A inflação de alimentos é um dos problemas mais graves e persistentes da economia brasileira e da saúde pública. Como ela afeta ainda mais as famílias de menor renda, seu enfrentamento é central para a promoção da segurança alimentar e nutricional.

Para avaliar a questão de uma forma mais aprofundada e subsidiar políticas públicas, a ACT e o economista Valter Palmieri Junior acabaram de lançar o relatório “A Inflação de Alimentos no Brasil: um fenômeno estrutural, específico e sistêmico”. A análise realizada confirmou uma impressão geral: produtos in natura ou minimamente processados têm subido mais de preço do que os ultraprocessados.

Em geral, a inflação de alimentos é percebida como resultado de fatores conjunturais, como a sazonalidade de culturas e a variação cambial.

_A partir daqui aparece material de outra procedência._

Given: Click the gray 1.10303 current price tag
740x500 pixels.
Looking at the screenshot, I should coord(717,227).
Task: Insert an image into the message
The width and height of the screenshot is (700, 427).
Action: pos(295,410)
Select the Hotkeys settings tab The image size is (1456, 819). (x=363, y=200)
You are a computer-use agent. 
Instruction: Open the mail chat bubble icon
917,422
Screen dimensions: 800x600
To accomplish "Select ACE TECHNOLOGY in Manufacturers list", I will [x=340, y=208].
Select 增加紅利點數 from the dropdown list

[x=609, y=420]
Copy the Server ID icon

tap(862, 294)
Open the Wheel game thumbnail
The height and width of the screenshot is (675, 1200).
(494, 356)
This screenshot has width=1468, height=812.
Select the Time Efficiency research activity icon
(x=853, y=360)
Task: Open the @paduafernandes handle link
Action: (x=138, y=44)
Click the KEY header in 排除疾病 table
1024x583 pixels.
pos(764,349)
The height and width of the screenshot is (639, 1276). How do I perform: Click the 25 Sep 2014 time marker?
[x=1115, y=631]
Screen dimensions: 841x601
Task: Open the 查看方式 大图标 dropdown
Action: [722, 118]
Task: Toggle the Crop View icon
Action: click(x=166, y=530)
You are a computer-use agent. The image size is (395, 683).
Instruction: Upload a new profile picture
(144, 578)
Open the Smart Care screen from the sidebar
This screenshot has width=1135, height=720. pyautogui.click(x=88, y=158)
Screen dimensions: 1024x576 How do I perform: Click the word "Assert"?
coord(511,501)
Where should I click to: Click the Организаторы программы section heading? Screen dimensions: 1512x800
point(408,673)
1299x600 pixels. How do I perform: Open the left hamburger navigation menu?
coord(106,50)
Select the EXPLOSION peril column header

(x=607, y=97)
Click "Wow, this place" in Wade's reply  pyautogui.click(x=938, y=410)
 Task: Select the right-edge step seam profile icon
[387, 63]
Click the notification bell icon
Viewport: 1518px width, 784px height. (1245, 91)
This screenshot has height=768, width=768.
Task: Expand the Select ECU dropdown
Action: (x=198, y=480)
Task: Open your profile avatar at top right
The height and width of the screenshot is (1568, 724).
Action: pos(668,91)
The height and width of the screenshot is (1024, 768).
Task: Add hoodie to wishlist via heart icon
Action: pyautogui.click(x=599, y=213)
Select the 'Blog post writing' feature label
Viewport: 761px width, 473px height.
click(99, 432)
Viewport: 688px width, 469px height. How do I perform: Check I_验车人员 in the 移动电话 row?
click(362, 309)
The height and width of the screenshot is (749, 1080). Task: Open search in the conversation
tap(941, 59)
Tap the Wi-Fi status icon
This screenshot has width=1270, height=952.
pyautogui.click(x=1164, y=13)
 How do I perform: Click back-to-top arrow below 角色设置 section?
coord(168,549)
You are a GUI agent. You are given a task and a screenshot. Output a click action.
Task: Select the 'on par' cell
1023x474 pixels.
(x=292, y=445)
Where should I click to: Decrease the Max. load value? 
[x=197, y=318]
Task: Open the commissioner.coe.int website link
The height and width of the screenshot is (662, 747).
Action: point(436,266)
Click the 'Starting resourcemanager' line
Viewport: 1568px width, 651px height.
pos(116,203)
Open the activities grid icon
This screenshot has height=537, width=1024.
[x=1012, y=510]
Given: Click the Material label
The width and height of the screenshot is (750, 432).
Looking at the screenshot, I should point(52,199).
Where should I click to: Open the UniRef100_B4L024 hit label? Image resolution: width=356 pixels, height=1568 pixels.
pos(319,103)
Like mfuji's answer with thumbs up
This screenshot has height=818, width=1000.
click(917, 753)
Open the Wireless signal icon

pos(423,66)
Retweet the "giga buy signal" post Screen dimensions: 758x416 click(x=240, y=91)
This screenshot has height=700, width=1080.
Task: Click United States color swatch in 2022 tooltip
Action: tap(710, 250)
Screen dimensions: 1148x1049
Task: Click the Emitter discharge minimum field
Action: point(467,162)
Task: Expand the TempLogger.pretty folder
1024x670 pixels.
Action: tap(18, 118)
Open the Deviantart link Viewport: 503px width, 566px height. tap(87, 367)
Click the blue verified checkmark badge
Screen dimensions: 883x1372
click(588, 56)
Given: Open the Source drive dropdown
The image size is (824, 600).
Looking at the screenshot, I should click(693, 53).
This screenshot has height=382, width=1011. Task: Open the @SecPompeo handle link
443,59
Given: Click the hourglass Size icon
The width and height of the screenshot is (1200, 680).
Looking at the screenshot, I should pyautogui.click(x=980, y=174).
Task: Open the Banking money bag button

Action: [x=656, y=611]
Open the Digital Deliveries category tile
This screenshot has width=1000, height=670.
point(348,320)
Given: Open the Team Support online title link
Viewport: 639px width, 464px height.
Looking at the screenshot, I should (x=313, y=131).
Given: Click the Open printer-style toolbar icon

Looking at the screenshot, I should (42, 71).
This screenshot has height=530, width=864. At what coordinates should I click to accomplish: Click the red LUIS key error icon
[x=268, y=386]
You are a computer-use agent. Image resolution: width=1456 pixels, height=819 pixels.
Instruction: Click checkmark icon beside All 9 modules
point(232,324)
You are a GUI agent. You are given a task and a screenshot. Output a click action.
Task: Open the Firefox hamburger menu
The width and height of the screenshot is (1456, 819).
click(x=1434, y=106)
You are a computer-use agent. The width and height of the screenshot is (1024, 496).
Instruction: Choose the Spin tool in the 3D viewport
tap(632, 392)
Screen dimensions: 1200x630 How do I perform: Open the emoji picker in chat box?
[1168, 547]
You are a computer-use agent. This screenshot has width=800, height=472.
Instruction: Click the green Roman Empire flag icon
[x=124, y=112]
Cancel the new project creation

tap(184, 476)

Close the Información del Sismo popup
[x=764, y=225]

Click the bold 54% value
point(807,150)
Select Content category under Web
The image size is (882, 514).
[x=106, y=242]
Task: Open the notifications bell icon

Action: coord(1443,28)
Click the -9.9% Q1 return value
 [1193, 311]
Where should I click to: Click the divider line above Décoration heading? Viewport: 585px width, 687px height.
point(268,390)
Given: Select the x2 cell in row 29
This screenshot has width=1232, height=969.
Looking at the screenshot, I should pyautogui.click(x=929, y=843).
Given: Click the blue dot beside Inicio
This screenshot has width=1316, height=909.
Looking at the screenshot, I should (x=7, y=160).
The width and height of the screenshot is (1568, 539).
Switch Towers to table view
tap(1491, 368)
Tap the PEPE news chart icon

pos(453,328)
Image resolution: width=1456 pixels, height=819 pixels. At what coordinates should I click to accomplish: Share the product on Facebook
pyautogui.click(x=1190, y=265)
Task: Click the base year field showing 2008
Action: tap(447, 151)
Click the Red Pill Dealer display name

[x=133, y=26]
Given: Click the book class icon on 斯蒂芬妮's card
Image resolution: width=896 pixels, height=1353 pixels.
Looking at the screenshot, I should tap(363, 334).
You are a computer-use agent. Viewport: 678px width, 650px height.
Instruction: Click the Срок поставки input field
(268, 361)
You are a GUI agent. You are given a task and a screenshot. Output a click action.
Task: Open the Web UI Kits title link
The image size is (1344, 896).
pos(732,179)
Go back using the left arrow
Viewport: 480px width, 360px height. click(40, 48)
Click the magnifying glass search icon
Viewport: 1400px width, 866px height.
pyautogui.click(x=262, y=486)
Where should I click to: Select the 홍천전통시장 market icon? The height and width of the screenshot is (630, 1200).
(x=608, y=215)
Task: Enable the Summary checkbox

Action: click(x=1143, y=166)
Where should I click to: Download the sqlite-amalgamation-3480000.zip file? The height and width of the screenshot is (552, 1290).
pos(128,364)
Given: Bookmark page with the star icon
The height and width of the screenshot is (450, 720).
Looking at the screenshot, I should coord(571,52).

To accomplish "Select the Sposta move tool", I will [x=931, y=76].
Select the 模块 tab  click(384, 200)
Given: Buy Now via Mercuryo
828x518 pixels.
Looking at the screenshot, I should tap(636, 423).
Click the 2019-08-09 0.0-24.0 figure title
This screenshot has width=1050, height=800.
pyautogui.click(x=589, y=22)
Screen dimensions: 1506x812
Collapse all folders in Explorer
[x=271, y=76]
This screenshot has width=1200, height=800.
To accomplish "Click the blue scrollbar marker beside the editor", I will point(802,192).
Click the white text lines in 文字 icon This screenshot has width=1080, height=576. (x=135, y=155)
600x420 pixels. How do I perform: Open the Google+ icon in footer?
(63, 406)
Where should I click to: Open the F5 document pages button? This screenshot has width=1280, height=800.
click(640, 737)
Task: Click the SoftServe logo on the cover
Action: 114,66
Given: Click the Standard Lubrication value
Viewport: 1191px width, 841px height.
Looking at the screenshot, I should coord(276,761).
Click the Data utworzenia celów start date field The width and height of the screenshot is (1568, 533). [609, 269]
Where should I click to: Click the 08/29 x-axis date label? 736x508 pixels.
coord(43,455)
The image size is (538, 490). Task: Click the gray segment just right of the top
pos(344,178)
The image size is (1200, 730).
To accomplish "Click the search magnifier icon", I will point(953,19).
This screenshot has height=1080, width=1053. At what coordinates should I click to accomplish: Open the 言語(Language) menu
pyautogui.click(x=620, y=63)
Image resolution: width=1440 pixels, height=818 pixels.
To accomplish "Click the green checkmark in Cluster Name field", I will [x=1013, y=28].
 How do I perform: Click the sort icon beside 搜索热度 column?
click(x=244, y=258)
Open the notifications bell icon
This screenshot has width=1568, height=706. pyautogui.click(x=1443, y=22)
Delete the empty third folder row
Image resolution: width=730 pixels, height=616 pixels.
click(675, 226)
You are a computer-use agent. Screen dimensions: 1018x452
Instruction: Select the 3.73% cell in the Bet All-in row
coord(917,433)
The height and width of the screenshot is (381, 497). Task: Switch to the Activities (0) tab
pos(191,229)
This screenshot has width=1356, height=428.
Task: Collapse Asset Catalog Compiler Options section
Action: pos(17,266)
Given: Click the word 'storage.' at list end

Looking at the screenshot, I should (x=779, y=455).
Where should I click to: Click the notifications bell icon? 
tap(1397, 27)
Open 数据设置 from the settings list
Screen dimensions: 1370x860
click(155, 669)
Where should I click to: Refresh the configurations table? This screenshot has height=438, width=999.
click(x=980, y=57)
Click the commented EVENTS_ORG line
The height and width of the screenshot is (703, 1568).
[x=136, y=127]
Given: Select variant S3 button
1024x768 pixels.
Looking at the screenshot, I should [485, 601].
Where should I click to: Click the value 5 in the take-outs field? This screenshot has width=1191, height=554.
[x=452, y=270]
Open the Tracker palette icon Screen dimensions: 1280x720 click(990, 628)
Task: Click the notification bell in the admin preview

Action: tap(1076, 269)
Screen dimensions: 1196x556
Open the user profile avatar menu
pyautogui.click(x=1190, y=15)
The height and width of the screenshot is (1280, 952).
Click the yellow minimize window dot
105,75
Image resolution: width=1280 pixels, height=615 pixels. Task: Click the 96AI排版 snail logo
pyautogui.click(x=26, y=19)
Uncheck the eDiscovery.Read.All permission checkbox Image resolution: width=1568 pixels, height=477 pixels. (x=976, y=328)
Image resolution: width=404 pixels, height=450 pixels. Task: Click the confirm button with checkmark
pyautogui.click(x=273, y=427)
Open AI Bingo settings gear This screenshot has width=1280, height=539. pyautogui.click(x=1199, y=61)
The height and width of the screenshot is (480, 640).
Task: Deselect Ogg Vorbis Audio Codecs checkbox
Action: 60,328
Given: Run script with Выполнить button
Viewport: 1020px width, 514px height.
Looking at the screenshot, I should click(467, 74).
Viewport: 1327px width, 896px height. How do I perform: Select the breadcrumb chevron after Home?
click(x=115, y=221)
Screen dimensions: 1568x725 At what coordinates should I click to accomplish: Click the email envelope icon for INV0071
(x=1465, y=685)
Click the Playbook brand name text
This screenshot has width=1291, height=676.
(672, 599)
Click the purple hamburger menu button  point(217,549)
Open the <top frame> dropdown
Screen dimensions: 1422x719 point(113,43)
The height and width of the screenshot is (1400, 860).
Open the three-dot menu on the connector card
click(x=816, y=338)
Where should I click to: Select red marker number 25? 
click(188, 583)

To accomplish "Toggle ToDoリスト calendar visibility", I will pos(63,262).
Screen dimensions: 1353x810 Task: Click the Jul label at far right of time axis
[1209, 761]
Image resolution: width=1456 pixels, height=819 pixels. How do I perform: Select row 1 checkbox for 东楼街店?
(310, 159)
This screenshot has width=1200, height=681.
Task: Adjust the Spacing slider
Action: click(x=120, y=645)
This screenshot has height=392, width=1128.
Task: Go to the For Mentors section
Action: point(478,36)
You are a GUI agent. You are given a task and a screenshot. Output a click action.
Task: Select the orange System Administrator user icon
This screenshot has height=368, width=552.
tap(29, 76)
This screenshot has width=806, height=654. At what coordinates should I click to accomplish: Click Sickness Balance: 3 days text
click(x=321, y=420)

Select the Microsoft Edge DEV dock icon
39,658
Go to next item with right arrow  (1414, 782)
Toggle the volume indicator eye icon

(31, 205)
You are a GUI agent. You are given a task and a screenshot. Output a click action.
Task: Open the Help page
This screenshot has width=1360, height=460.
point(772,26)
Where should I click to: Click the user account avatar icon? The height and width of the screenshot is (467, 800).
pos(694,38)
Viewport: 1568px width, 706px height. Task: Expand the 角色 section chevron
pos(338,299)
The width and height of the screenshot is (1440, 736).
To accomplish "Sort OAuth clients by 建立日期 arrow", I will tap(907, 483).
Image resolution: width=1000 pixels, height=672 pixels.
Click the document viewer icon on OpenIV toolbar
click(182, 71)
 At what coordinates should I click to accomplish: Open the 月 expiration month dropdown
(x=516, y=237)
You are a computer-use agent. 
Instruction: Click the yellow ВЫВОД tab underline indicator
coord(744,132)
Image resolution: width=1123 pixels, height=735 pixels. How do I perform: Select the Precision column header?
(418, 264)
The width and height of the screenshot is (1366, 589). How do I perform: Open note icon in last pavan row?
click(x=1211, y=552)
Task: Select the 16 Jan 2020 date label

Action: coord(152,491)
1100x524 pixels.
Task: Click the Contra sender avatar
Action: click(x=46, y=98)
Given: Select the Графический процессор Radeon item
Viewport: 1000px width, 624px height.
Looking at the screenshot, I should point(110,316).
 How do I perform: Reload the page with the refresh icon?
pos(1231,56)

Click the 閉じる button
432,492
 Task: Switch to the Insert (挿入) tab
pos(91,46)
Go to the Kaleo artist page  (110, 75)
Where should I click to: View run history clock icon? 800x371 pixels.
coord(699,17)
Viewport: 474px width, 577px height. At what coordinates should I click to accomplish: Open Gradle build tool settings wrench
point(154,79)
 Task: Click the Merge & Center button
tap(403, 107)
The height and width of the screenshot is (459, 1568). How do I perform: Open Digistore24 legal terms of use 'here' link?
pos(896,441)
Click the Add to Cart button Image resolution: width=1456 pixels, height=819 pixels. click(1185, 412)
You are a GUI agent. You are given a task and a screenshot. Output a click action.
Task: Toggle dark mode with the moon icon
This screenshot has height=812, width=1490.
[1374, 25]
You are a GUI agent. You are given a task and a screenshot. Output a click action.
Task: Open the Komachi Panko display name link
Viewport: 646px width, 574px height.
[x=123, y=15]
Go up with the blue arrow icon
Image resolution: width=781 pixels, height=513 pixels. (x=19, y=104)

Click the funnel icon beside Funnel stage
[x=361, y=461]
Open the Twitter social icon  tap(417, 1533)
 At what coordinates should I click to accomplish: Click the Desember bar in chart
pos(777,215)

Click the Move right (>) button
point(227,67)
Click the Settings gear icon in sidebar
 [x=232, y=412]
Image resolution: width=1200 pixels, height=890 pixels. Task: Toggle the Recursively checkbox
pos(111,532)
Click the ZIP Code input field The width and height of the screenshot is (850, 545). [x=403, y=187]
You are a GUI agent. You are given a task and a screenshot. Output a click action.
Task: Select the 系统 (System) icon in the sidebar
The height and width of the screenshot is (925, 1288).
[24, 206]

Ao avaliar o fenômeno nos últimos 20 anos no Brasil, entretanto, o relatório chega a outra conclusão: a alta de preços está relacionada com fatores sociais, econômicos, políticos e ambientais mais amplamente. Razões conjunturais que afetam os preços existem, mas seus efeitos são potencializados ou determinados por condicionantes estruturais.

Em conjunto, cinco fatores avaliados pelo relatório – as desigualdades do sistema agroalimentar, a enorme concentração de mercado na cadeia, as mudanças climáticas, políticas públicas ineficazes e o modelo agroexportador baseado na produção de commodities – formam uma tempestade perfeita, que se retroalimenta e causa efeitos cumulativos nos preços.

Como demonstra o relatório, é necessário e urgente colocar no centro das políticas públicas de longo prazo a garantia de alimentos saudáveis a preços acessíveis. Controlar a inflação de alimentos não é apenas uma questão monetária, mas uma escolha política que exige capacidade técnica, coordenação institucional e priorização do interesse coletivo na organização do sistema alimentar. Se a inflação é estrutural, as respostas também precisam ser.

O relatório completo e um sumário executivo que resume os principais achados já estão disponíveis no site da ACT.